→ **AIM OF THE EXERCISE**
Report every line from the following entries that contains the string "name".

##### DATA TO USE #####

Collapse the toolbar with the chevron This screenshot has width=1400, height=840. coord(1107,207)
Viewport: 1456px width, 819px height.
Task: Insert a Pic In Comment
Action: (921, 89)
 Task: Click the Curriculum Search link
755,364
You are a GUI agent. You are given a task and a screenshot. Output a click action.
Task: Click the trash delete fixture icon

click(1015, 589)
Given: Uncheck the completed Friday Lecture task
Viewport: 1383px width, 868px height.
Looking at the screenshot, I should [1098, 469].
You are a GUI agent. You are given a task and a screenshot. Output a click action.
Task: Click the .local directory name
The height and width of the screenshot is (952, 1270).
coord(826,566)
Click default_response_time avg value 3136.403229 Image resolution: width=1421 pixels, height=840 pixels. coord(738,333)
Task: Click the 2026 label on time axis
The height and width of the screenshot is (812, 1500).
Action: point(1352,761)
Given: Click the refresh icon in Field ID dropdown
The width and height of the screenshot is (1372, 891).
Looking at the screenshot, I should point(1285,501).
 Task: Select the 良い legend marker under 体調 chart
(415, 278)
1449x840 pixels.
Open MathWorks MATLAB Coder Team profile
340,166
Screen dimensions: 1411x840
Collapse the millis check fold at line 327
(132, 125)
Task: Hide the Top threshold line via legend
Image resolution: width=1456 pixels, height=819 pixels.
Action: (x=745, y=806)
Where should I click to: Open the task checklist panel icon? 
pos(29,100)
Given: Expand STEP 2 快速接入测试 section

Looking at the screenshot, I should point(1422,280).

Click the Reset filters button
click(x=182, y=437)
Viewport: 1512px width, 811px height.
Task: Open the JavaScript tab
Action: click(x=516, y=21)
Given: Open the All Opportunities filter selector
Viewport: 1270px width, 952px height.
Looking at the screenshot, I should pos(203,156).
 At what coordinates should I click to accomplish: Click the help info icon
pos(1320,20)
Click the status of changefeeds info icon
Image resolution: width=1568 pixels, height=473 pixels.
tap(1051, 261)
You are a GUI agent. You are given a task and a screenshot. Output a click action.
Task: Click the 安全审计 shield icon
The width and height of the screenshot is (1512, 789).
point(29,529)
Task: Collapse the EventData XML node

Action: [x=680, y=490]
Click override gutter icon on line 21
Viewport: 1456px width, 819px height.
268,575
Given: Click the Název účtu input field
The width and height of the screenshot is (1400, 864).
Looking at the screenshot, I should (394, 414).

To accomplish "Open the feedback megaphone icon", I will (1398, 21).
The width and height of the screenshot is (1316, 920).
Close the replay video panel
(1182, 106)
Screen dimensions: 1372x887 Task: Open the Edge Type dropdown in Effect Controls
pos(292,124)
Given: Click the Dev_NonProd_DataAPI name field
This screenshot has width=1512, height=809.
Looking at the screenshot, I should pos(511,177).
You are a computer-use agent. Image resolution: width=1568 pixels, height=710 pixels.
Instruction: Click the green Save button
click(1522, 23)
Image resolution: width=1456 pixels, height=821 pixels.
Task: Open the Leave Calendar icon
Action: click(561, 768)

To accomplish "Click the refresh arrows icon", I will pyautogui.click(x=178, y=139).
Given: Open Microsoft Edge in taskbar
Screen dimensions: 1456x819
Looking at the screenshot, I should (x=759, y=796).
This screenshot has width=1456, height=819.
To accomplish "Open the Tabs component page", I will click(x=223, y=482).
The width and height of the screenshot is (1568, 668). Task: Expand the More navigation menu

#####

→ **RESULT OF THE TASK**
Task: Click the .local directory name
Given: Click the Dev_NonProd_DataAPI name field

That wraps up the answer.